#### VOCI FORNITE
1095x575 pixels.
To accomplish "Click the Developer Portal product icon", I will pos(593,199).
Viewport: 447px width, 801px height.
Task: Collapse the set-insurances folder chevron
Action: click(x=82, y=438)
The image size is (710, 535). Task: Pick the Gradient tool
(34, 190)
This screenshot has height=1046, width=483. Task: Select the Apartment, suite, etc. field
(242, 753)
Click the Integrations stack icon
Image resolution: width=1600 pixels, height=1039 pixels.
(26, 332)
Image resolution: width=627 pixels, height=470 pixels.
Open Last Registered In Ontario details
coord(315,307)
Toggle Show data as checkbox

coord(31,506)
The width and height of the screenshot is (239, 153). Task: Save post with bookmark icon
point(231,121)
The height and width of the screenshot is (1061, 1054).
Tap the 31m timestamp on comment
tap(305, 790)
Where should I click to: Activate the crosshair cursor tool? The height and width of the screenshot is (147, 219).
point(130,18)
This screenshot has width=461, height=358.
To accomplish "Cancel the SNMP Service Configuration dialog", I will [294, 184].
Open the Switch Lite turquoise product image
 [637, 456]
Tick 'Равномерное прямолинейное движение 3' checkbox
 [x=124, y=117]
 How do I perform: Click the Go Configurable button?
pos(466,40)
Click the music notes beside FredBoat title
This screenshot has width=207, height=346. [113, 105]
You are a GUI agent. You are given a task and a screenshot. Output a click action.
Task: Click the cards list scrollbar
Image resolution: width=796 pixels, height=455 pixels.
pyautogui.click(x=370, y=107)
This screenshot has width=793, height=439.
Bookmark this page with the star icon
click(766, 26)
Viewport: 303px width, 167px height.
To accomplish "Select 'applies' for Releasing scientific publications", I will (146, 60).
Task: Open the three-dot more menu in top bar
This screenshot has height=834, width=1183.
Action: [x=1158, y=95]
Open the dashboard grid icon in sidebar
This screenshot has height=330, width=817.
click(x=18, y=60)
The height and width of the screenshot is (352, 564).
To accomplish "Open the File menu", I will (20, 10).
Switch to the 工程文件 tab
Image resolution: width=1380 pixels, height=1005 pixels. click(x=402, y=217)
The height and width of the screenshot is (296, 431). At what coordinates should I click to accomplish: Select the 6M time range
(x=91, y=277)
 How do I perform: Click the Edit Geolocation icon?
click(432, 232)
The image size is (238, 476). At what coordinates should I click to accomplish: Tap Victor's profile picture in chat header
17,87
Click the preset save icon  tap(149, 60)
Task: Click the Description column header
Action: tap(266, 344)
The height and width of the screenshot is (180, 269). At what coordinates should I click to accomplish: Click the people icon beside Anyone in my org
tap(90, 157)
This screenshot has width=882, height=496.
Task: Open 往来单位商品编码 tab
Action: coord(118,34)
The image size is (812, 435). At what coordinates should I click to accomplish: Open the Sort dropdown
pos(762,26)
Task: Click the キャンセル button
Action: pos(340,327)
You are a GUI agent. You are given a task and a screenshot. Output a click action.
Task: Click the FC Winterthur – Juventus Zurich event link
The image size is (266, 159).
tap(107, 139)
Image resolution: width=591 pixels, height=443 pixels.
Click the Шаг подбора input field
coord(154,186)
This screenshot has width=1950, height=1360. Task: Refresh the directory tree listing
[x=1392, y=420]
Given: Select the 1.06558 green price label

#### COMPITO DA SVOLGERE
Trascrivi tutte le voci qui sopra come un elenco JSON di stringhe, con una stringa per ogni riga e senza le righe vuote.

#### RISPOSTA SCRITTA
[
  "1095x575 pixels.",
  "To accomplish \"Click the Developer Portal product icon\", I will pos(593,199).",
  "Viewport: 447px width, 801px height.",
  "Task: Collapse the set-insurances folder chevron",
  "Action: click(x=82, y=438)",
  "The image size is (710, 535). Task: Pick the Gradient tool",
  "(34, 190)",
  "This screenshot has height=1046, width=483. Task: Select the Apartment, suite, etc. field",
  "(242, 753)",
  "Click the Integrations stack icon",
  "Image resolution: width=1600 pixels, height=1039 pixels.",
  "(26, 332)",
  "Image resolution: width=627 pixels, height=470 pixels.",
  "Open Last Registered In Ontario details",
  "coord(315,307)",
  "Toggle Show data as checkbox",
  "coord(31,506)",
  "The width and height of the screenshot is (239, 153). Task: Save post with bookmark icon",
  "point(231,121)",
  "The height and width of the screenshot is (1061, 1054).",
  "Tap the 31m timestamp on comment",
  "tap(305, 790)",
  "Where should I click to: Activate the crosshair cursor tool? The height and width of the screenshot is (147, 219).",
  "point(130,18)",
  "This screenshot has width=461, height=358.",
  "To accomplish \"Cancel the SNMP Service Configuration dialog\", I will [294, 184].",
  "Open the Switch Lite turquoise product image",
  " [637, 456]",
  "Tick 'Равномерное прямолинейное движение 3' checkbox",
  " [x=124, y=117]",
  " How do I perform: Click the Go Configurable button?",
  "pos(466,40)",
  "Click the music notes beside FredBoat title",
  "This screenshot has width=207, height=346. [113, 105]",
  "You are a GUI agent. You are given a task and a screenshot. Output a click action.",
  "Task: Click the cards list scrollbar",
  "Image resolution: width=796 pixels, height=455 pixels.",
  "pyautogui.click(x=370, y=107)",
  "This screenshot has width=793, height=439.",
  "Bookmark this page with the star icon",
  "click(766, 26)",
  "Viewport: 303px width, 167px height.",
  "To accomplish \"Select 'applies' for Releasing scientific publications\", I will (146, 60).",
  "Task: Open the three-dot more menu in top bar",
  "This screenshot has height=834, width=1183.",
  "Action: [x=1158, y=95]",
  "Open the dashboard grid icon in sidebar",
  "This screenshot has height=330, width=817.",
  "click(x=18, y=60)",
  "The height and width of the screenshot is (352, 564).",
  "To accomplish \"Open the File menu\", I will (20, 10).",
  "Switch to the 工程文件 tab",
  "Image resolution: width=1380 pixels, height=1005 pixels. click(x=402, y=217)",
  "The height and width of the screenshot is (296, 431). At what coordinates should I click to accomplish: Select the 6M time range",
  "(x=91, y=277)",
  " How do I perform: Click the Edit Geolocation icon?",
  "click(432, 232)",
  "The image size is (238, 476). At what coordinates should I click to accomplish: Tap Victor's profile picture in chat header",
  "17,87",
  "Click the preset save icon  tap(149, 60)",
  "Task: Click the Description column header",
  "Action: tap(266, 344)",
  "The height and width of the screenshot is (180, 269). At what coordinates should I click to accomplish: Click the people icon beside Anyone in my org",
  "tap(90, 157)",
  "This screenshot has width=882, height=496.",
  "Task: Open 往来单位商品编码 tab",
  "Action: coord(118,34)",
  "The image size is (812, 435). At what coordinates should I click to accomplish: Open the Sort dropdown",
  "pos(762,26)",
  "Task: Click the キャンセル button",
  "Action: pos(340,327)",
  "You are a GUI agent. You are given a task and a screenshot. Output a click action.",
  "Task: Click the FC Winterthur – Juventus Zurich event link",
  "The image size is (266, 159).",
  "tap(107, 139)",
  "Image resolution: width=591 pixels, height=443 pixels.",
  "Click the Шаг подбора input field",
  "coord(154,186)",
  "This screenshot has width=1950, height=1360. Task: Refresh the directory tree listing",
  "[x=1392, y=420]",
  "Given: Select the 1.06558 green price label"
]